[What to do] Report every line of the material that contains the string "will".

[Data to use]
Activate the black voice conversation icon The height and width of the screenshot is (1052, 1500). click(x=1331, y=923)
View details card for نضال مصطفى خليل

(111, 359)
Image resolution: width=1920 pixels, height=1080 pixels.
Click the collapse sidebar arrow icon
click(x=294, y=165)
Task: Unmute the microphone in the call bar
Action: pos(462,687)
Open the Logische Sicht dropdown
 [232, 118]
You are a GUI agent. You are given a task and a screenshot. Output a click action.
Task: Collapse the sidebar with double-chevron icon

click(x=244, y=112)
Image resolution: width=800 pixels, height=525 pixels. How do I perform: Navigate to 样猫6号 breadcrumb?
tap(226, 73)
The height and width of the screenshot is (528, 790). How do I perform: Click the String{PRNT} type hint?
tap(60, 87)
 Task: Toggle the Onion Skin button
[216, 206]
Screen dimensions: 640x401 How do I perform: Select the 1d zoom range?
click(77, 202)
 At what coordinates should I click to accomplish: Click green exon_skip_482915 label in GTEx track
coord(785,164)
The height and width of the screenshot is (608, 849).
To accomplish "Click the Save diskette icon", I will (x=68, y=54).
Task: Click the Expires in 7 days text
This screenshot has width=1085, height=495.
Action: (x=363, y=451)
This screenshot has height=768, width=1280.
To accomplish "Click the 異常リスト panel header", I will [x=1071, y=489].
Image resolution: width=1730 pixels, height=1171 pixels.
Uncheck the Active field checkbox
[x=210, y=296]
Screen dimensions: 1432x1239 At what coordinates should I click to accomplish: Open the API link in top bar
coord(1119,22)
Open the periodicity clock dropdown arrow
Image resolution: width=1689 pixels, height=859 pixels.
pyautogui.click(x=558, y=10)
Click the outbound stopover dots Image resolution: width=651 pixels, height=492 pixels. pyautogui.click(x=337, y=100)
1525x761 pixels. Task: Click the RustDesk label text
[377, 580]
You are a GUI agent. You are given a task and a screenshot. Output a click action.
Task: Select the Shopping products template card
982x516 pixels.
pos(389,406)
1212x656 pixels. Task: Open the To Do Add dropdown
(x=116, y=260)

[Exercise response]
To accomplish "Click the Save diskette icon", I will (x=68, y=54).
To accomplish "Click the 異常リスト panel header", I will [x=1071, y=489].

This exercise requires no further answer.